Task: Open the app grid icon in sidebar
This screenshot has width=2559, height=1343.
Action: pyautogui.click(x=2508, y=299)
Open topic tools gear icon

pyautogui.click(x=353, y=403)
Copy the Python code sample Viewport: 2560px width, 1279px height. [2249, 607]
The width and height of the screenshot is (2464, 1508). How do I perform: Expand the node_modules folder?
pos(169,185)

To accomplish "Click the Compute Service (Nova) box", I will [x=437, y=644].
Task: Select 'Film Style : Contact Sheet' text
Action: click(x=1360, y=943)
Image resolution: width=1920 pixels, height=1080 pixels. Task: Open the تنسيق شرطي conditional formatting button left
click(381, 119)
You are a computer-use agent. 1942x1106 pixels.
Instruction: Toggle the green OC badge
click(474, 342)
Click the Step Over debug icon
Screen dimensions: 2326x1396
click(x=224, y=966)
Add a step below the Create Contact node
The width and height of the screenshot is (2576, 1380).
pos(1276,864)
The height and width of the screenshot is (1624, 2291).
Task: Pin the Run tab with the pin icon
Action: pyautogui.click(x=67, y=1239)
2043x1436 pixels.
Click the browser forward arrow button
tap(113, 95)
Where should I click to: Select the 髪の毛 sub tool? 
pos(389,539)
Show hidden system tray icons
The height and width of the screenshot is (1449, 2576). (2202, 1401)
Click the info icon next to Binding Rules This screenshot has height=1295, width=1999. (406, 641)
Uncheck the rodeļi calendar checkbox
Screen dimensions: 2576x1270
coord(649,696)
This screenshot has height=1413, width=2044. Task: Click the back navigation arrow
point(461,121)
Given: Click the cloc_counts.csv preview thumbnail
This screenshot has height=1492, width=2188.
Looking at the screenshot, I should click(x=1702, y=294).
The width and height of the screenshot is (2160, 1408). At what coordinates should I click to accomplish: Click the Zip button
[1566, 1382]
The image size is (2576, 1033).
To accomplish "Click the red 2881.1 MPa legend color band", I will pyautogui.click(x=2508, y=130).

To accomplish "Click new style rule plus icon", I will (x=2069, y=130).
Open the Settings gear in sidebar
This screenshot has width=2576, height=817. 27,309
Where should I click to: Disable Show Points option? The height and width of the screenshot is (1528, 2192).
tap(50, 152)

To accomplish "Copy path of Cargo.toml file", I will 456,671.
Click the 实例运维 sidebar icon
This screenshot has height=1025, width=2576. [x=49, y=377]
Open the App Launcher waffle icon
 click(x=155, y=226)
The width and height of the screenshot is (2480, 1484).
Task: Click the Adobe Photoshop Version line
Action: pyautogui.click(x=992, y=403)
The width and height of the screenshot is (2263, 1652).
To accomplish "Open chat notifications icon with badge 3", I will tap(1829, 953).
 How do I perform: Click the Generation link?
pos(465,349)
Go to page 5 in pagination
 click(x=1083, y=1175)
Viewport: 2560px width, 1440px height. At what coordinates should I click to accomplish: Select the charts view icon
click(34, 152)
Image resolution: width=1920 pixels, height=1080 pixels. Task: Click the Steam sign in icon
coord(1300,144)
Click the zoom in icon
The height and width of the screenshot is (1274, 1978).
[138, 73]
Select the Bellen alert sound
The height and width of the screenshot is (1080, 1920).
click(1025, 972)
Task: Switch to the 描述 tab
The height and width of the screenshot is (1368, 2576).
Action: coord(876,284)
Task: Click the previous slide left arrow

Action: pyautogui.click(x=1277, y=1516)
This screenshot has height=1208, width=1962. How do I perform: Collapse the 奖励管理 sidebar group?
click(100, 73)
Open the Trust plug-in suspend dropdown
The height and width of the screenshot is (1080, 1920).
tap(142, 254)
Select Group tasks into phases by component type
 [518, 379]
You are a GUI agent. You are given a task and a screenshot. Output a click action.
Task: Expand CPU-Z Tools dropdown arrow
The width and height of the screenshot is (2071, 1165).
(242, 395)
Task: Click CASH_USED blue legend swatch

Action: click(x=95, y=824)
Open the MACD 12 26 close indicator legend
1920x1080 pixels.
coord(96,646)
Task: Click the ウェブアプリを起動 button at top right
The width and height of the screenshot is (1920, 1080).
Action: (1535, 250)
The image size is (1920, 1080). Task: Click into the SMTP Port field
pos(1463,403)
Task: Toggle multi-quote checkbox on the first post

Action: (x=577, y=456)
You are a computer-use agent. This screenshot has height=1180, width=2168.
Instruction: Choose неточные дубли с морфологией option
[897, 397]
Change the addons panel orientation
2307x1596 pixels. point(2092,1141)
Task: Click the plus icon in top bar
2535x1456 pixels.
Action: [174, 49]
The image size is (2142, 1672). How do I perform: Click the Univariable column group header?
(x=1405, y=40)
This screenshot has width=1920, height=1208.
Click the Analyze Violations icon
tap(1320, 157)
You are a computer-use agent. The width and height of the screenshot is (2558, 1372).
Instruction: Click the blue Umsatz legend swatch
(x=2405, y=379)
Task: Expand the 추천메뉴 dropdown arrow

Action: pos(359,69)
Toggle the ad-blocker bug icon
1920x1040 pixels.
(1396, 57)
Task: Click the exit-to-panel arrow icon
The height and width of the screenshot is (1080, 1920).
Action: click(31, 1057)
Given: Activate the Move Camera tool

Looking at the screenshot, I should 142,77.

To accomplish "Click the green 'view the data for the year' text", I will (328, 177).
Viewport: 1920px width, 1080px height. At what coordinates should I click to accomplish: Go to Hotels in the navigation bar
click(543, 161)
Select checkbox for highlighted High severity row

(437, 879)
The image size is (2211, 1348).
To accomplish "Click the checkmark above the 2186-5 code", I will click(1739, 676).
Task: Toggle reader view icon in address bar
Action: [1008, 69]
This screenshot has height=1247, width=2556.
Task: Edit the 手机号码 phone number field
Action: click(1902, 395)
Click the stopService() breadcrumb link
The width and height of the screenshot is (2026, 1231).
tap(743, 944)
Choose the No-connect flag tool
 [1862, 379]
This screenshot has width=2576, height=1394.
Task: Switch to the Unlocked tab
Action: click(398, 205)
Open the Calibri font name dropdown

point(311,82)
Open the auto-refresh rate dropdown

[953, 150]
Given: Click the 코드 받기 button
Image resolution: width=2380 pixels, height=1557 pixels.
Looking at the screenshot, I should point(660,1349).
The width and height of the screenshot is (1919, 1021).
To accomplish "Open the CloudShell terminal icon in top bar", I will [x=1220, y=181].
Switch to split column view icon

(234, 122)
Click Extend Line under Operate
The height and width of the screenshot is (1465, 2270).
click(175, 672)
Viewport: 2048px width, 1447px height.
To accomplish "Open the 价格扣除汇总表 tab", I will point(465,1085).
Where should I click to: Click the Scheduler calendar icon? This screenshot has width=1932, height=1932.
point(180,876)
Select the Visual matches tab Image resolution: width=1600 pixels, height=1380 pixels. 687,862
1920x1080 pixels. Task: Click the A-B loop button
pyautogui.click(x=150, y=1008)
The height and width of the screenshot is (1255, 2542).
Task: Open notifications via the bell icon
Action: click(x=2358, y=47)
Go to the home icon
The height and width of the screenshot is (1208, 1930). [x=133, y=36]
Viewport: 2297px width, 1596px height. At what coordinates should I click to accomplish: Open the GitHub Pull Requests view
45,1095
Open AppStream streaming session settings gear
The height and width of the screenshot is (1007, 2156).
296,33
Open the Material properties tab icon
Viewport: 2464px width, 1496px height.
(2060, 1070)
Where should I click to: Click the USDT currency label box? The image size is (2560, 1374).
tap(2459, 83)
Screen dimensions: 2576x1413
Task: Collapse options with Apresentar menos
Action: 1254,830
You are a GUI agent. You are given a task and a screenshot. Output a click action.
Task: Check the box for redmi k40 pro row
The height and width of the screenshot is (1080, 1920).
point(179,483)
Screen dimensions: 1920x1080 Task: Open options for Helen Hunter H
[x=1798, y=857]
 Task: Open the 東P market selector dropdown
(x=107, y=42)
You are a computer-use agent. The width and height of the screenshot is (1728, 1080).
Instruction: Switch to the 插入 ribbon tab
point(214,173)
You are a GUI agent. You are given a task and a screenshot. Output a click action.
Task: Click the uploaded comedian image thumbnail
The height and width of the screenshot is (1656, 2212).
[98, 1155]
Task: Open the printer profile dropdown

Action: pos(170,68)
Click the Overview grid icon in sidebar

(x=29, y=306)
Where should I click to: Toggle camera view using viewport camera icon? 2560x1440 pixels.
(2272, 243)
○ ○ ○ ○ ○ ○ ○
▶ Assigned task: Return all lines in the data that include the word "plus".

▶ Worked solution:
To accomplish "Click new style rule plus icon", I will (x=2069, y=130).
Task: Click the plus icon in top bar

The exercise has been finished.